If anyone has other aspects that we should consider, please leave a comment.
And any help are welcome to continue this research.
Update on 2025.03.27:
ȷson-cdoes not support SAX parsing- fixed
UltrajsonURL - added
JSMN - added
Centijson - added
cJSON
Update on 2025.03.28:
Jansondoes not support SAX parsing
Update on 2025.01.01:
yyjsonhas Debian package (after Trixie)
To all: I've reviewed the available JSON parsers and organized them by my criteria - see this comment.
There are some important requirements that the candidate must meet:
- must be use in native C - it's necessary for mod_security2; I don't want to use any own wrapper, because then the code will have a new dependency, a C++ compiler
- it must have a SAX parser - in case of DOM parser, the processor builds the whole tree in memory; I think that would be a waste
- be available as an operating system package - I think this does not need any special preparation: the original reason of this issue was that some distribution removed the YAJL packages.
Based on the sheet above (inside of the comment) there is only ONE JSON library which fit these requirements: the JSMN, but unfortunately that's - we can say - also an unmaintained codebase. The last commit was on 2021.10.14, and the last release was on 2019.06.23. This is very sad.
Actually I don't see the solution. I reviewed all listed library here (see the C libraries, you should scroll down), but I couldn't find any usable one.
Meanwhile I created a small tool which emulates the engines' behavior (especially it's closer to mod_security2's behavior). If anyone wants to try to add a new library, feel free to do that. Or anyone has an idea what library is missing from the list above, and thinks that would be a good candidate, please share that and I will add that.
The tool is here: https://github.com/digitalwave/jsonbench
Also please if you think I forget to add a usable library above, please notice me.
yyjson seems to have an option read data using YYJSON_READ_INSITU without having to parse the whole DOM document. It's not SAX, but could be close enough for modsecurity needs?
Also, yyjson is packaged for Debian Testing and many other distributions:
- https://tracker.debian.org/pkg/yyjson
- https://repology.org/project/yyjson/versions
Looks like the i3 project is also exploring alternatives to YAJL: https://github.com/i3/i3/issues/6257
yyjsonseems to have an option read data usingYYJSON_READ_INSITUwithout having to parse the whole DOM document. It's not SAX, but could be close enough for modsecurity needs?

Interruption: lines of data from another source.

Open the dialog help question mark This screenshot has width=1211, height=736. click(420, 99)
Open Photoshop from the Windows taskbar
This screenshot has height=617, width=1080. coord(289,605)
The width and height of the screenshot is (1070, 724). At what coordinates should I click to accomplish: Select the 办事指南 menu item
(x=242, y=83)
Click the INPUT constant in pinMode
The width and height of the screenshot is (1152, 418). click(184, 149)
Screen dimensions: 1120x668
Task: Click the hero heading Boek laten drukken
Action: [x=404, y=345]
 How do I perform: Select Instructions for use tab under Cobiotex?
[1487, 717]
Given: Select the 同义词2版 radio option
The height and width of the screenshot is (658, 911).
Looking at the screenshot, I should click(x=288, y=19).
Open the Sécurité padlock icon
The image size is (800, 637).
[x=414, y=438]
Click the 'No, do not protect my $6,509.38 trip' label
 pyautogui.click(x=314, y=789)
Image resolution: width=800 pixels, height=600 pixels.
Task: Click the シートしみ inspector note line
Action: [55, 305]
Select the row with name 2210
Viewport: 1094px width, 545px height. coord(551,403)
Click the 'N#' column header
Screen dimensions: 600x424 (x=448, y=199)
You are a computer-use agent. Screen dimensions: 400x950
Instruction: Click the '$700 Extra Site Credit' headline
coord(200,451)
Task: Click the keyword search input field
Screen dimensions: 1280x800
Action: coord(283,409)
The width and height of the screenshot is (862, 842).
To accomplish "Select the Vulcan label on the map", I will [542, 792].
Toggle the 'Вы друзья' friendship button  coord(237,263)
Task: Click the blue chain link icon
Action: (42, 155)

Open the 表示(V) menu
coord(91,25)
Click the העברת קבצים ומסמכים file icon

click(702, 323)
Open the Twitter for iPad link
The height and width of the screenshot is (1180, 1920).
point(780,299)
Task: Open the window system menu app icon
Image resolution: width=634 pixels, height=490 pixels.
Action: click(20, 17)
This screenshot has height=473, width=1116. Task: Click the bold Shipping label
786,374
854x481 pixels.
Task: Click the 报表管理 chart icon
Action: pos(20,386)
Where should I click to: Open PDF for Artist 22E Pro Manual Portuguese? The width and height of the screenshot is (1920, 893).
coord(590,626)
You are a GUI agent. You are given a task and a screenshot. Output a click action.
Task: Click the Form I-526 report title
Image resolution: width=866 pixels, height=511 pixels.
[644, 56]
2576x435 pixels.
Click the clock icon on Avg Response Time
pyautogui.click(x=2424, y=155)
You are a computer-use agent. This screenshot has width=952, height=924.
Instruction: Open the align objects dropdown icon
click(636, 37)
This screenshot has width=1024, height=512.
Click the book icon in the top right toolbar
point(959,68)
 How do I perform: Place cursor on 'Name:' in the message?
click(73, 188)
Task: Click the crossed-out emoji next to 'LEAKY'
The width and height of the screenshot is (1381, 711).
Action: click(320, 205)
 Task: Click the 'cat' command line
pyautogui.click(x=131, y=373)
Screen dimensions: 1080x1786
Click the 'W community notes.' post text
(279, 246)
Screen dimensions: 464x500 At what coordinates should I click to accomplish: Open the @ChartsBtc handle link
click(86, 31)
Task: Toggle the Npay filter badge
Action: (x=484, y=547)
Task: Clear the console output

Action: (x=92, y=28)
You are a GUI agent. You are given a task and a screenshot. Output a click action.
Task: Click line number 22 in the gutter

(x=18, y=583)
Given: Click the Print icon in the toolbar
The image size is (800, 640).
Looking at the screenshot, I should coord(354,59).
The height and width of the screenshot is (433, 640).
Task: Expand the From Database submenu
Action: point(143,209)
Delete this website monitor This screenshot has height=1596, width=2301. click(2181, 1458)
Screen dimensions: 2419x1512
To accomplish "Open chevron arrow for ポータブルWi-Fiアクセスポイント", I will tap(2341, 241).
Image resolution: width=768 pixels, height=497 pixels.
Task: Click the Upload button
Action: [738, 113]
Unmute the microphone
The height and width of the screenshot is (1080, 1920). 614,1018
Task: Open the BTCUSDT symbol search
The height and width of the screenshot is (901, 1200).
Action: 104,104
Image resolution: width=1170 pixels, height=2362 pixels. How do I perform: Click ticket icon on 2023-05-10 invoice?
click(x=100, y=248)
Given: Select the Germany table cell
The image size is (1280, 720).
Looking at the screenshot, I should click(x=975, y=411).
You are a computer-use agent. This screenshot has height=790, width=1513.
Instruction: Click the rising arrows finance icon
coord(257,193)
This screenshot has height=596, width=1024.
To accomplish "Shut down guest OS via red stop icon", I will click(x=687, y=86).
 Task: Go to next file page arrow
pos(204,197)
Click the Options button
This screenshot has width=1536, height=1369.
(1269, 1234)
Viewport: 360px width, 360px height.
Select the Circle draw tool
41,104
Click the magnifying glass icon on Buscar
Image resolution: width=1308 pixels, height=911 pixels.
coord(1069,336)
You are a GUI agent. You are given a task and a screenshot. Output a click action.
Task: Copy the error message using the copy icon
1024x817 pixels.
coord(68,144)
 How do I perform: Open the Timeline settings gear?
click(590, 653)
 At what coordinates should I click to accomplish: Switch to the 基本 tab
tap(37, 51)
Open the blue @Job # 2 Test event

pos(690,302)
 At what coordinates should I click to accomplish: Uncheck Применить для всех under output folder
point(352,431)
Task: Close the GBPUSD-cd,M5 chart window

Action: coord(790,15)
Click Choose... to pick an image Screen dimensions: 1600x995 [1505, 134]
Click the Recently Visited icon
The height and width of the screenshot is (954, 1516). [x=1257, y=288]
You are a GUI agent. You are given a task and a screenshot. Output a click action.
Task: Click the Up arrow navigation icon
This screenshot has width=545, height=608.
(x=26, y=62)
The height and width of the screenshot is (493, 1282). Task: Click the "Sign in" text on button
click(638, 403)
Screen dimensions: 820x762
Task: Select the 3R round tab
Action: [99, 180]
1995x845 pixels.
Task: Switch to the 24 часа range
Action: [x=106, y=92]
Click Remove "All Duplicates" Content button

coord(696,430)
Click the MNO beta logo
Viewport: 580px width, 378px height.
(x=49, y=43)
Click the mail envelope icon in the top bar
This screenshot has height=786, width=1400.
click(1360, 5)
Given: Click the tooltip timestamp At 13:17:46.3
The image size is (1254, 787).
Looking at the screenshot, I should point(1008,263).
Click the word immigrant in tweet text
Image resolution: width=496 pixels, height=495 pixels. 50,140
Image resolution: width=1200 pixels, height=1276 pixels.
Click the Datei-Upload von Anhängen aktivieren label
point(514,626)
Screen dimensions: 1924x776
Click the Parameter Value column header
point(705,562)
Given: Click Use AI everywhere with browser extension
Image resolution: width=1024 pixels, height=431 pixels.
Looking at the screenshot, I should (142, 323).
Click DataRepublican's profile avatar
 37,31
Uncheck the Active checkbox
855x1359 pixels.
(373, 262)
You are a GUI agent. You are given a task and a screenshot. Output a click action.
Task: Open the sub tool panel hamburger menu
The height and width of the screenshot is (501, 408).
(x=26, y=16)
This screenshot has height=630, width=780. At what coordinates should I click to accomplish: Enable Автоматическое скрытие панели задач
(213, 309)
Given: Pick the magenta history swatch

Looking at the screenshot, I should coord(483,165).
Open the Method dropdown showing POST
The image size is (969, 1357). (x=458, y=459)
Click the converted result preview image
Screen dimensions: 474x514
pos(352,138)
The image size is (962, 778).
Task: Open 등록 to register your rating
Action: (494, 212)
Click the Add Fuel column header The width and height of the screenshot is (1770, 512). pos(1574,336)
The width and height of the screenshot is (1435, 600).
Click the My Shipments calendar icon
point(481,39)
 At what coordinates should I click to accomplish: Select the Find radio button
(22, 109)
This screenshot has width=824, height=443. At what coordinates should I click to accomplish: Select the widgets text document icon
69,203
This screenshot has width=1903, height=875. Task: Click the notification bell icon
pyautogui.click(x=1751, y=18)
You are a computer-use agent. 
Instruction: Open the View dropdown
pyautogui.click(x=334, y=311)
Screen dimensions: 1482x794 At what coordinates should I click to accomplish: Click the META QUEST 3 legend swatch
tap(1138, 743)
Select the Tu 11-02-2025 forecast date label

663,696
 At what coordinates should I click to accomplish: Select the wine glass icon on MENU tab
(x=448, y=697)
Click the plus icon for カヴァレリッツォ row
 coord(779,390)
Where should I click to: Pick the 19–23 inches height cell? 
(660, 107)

I have to check this, thanks. Btw if you want to take a look and/or try that, feel free to add yyjson to jsonbench tool.
Also,
yyjsonis packaged for Debian Testing and many other distributions:* https://tracker.debian.org/pkg/yyjson * https://repology.org/project/yyjson/versions
Ah, thanks - now I realized that it has been added in May of last year, so it's part of SID and testing (which is the Trixie now). But it's a good sign.
Thanks again for your help!
Looks like the
i3project is also exploring alternatives to YAJL: i3/i3#6257
Yes, and it seems like they try yyjson too.
Thanks, now I think it worth a try.
The tool is here: https://github.com/digitalwave/jsonbench
It seems it's not public.
The tool is here: https://github.com/digitalwave/jsonbench
It seems it's not public.
Ah, sorry - now it's public.
Hello! Has anyone upgraded to RHEL10 and managed to install yajl? I have been stuck for a number of days. The package is not even in EPEL
@bujikun check this COPR I created with the builds for EPEL10: https://copr.fedorainfracloud.org/coprs/mikelo2/modsecurity-el10/
@bujikun check this COPR I created with the builds for EPEL10: https://copr.fedorainfracloud.org/coprs/mikelo2/modsecurity-el10/
Thanks @mikelolasagasti. This issue is still on my list with priority (unfortunately I was very busy in last few months).
Hello, If not afraid of "not recommended" repository but on official one "yajl-devel" is still in the rhel10 devel 10 repostitory : dnf install almalinux-release-devel (https://wiki.almalinux.org/repos/AlmaLinux.html)
Here is my output :
dnf search yajl
AlmaLinux 10 - Devel 1.0 MB/s | 463 kB 00:00
================================ Name & Summary Matched: yajl ================================
yajl.x86_64 : Yet Another JSON Library (YAJL)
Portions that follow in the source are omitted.